Le contenu de ce dossier semble contredire tout ce que j'ai observé chez Andréas. Aucun organe vital n'a été touché, une donnée qui devrait me rassurer, mais c'était tout l'inverse. Les nombreuses cicatrices visibles sur son corps racontent une autre histoire. Comment expliquer une telle incohérence ? Il semble évident que je ne parviendrais pas à éclaircir cette énigme tout seul. Un grondement sourd venant de mon ventre, brise le fil de mes pensées. Je pousse un soupir, fatigué.

— Ok, pause bouffe!

Je me redresse tout en m'étirant pour chasser la tension de mes épaules, j'attrape un élastique qui traine sur la table basse, attache mes cheveux en chignon et me diriger vers la cuisine. En ouvrant le placard, je tombe sur des paquets de ramen instantanés. Parfait, simple, rapide, et sans prise de tête, exactement ce qu'il me faut. Je mets une casserole d'eau sur le feu, attendant qu'elle commence à frémir. Je profite de ces quelques minutes pour sortir mon téléphone et tapote rapidement un message.

Naël [Appelle-moi dès que possible. Besoin d'infos ou d'un coup de pouce de l'Ordre.]

J'envoie le message sans hésitation, puis repose le téléphone sur le plan de travail. Pendant que l'eau chauffe, je fais défiler ma playlist et lance une musique en fond. Les premières notes adoucissent l'atmosphère, mais mon esprit reste en vrac. Quand l'eau commence à bouillir, je verse les nouilles et les remue doucement avec des baguettes. Le bruit des bulles couvre légèrement la musique, mais je reste concentré sur ma tâche.
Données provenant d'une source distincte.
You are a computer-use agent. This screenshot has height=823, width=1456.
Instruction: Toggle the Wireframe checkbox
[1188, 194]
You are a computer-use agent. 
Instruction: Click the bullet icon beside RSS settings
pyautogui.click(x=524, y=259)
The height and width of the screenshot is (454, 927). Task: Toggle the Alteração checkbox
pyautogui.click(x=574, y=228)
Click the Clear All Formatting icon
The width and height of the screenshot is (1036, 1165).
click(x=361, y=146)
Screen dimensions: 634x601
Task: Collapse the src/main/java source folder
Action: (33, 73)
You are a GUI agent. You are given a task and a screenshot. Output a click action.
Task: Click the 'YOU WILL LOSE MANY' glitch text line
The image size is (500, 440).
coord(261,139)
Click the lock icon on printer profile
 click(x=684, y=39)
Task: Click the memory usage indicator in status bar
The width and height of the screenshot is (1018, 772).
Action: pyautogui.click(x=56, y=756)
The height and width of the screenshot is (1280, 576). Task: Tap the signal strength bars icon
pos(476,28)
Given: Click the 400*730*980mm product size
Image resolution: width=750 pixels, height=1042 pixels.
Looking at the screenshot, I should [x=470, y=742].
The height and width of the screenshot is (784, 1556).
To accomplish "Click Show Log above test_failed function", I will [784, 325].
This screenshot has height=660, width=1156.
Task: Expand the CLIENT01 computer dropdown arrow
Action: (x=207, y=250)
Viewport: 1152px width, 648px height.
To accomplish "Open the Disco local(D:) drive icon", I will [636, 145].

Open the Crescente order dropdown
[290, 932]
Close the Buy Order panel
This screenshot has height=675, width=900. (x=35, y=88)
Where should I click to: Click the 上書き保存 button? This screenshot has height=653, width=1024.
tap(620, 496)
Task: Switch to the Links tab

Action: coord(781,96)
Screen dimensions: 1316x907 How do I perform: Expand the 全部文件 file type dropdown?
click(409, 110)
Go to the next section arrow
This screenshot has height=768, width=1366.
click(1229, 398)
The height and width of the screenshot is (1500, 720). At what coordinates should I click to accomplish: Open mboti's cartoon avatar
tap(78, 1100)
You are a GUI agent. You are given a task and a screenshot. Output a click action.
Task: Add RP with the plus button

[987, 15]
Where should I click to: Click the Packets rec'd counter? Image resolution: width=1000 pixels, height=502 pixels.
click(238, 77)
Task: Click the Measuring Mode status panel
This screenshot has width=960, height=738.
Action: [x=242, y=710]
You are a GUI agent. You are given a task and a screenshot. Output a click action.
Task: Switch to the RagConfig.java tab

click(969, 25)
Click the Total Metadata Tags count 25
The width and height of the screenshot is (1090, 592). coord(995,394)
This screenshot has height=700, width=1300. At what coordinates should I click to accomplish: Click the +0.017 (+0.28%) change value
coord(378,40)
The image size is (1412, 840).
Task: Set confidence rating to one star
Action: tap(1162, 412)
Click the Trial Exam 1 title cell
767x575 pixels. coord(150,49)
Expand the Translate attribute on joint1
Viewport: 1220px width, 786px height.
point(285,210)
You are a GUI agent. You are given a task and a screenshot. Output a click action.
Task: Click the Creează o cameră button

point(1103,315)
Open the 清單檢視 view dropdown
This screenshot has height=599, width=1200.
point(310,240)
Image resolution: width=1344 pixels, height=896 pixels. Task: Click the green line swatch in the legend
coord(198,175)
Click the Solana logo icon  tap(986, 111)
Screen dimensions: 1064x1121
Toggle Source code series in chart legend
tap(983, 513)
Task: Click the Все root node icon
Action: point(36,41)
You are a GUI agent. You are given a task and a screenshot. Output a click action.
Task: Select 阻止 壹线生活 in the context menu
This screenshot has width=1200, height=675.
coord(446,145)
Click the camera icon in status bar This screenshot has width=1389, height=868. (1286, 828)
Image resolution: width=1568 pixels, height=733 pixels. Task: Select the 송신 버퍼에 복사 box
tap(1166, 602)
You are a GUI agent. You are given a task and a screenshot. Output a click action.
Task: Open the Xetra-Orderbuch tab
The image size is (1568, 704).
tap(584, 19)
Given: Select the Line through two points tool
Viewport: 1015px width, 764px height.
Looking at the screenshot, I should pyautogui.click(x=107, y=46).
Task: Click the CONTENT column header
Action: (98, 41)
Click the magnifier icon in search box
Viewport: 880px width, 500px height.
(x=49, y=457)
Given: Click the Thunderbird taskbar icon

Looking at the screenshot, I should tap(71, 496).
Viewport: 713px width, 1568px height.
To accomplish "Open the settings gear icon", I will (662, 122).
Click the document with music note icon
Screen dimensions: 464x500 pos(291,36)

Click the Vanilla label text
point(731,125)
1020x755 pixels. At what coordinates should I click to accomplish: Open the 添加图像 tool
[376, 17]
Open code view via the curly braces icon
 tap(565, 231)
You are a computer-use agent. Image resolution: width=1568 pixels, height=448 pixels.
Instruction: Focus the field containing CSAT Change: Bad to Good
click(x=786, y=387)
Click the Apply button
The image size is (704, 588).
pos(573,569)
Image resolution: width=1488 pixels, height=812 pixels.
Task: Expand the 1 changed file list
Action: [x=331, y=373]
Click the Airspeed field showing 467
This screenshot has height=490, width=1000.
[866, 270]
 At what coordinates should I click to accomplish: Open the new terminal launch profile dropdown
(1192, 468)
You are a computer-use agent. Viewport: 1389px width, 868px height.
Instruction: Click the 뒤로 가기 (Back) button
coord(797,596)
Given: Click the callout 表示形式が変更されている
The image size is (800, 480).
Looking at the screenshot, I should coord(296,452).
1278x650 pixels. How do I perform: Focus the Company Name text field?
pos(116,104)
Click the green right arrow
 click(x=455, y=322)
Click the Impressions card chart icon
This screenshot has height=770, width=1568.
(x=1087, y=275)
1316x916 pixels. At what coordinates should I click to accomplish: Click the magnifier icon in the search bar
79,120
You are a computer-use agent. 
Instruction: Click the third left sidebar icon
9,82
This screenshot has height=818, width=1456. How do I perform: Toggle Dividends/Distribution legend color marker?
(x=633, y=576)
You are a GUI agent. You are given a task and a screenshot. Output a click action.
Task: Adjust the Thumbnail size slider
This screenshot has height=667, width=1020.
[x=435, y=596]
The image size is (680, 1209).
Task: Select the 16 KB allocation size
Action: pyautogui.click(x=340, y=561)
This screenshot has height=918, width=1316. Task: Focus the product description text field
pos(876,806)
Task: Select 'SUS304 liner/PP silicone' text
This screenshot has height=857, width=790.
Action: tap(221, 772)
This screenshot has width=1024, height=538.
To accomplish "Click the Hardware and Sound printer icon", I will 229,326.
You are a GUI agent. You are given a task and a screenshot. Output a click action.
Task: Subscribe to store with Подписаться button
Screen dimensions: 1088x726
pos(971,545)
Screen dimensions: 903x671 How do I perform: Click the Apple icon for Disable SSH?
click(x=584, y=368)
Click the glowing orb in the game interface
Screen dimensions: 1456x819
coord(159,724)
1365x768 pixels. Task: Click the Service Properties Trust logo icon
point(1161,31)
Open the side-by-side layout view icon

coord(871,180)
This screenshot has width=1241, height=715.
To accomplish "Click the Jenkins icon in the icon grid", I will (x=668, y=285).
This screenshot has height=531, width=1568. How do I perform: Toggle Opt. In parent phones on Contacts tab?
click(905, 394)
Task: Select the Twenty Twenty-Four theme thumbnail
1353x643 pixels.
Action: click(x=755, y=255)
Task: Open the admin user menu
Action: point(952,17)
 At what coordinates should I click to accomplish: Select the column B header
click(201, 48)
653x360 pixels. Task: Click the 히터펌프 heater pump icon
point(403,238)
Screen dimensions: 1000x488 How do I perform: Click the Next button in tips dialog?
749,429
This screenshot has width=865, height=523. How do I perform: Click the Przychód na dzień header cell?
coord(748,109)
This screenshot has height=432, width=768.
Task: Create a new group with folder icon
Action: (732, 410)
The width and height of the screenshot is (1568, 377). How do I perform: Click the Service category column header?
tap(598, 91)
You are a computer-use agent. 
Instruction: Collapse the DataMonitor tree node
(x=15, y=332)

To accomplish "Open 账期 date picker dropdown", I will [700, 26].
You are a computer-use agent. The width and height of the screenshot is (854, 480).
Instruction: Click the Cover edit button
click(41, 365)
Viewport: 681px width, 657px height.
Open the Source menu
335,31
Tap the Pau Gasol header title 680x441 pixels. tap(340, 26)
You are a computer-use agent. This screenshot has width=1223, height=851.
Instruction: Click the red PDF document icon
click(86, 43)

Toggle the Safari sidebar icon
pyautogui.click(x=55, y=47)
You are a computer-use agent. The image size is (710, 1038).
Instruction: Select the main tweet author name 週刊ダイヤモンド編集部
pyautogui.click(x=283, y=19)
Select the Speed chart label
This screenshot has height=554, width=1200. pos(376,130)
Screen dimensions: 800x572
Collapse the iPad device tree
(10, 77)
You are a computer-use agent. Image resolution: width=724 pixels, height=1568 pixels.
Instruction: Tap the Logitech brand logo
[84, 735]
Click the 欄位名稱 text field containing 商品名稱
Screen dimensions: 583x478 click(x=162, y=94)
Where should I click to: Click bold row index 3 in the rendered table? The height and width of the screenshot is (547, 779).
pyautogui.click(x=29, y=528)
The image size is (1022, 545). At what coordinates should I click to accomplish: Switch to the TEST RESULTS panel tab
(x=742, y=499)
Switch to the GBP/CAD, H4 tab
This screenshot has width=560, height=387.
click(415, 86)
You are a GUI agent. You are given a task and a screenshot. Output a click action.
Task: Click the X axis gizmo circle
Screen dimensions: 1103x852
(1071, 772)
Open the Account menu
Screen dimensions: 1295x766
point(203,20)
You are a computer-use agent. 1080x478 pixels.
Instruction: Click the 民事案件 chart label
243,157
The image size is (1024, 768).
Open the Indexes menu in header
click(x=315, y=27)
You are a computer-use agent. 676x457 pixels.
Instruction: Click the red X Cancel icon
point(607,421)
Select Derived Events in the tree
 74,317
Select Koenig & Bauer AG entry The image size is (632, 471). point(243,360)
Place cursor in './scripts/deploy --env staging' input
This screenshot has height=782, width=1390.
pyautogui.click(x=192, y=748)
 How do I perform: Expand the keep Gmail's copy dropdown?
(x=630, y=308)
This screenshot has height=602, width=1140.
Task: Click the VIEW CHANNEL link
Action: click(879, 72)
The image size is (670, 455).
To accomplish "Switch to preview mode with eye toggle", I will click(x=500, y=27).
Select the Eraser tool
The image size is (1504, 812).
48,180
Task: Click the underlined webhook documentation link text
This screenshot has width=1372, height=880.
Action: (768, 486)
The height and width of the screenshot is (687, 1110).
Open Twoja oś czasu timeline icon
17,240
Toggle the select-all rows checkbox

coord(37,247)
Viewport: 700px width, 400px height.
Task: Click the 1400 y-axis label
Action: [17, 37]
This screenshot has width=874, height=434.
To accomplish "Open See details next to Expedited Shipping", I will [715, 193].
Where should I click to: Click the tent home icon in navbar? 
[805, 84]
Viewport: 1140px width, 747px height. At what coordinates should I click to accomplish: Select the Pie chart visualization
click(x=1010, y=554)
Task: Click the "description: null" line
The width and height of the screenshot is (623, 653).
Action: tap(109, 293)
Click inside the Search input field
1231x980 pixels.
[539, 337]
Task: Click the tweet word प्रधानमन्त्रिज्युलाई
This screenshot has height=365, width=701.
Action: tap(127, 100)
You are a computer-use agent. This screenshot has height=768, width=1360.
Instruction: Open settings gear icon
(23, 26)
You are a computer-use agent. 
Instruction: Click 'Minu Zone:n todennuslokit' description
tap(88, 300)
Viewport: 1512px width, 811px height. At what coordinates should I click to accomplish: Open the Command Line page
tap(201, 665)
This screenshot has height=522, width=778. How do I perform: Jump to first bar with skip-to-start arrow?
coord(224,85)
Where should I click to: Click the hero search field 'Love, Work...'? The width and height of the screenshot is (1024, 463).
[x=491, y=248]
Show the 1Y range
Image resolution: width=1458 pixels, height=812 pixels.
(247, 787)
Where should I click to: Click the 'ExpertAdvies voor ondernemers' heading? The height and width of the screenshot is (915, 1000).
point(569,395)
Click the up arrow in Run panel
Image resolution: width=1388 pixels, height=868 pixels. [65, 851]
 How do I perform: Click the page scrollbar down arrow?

https://youtu.be/Oa_RSwwpPaA

(Musique : Beautiful things, Benson Boone)

C'est alors que je perçois un mouvement léger, presque imperceptible, provenant de la terrasse. Je me fige immédiatement, tendu, les yeux fixés sur la porte-fenêtre. Si c'est encore Zaz qui débarque sans prévenir, je le fais passer par-dessus la rambarde à coup de pied au cul !

À ce qu'il paraît, t'as besoin de moi ?

La voix familière me fait sursauter. Je me retourne brusquement, et vois apparaitre une silhouette élancée qui s'avance tranquillement, passant par la porte-fenêtre entrouverte. Gabi, vêtue de blanc comme à son habitude, hausse les épaules, ses cheveux courts et rebelles encadrant son visage moqueur. Je pousse un grognement, incapable de cacher mon agacement.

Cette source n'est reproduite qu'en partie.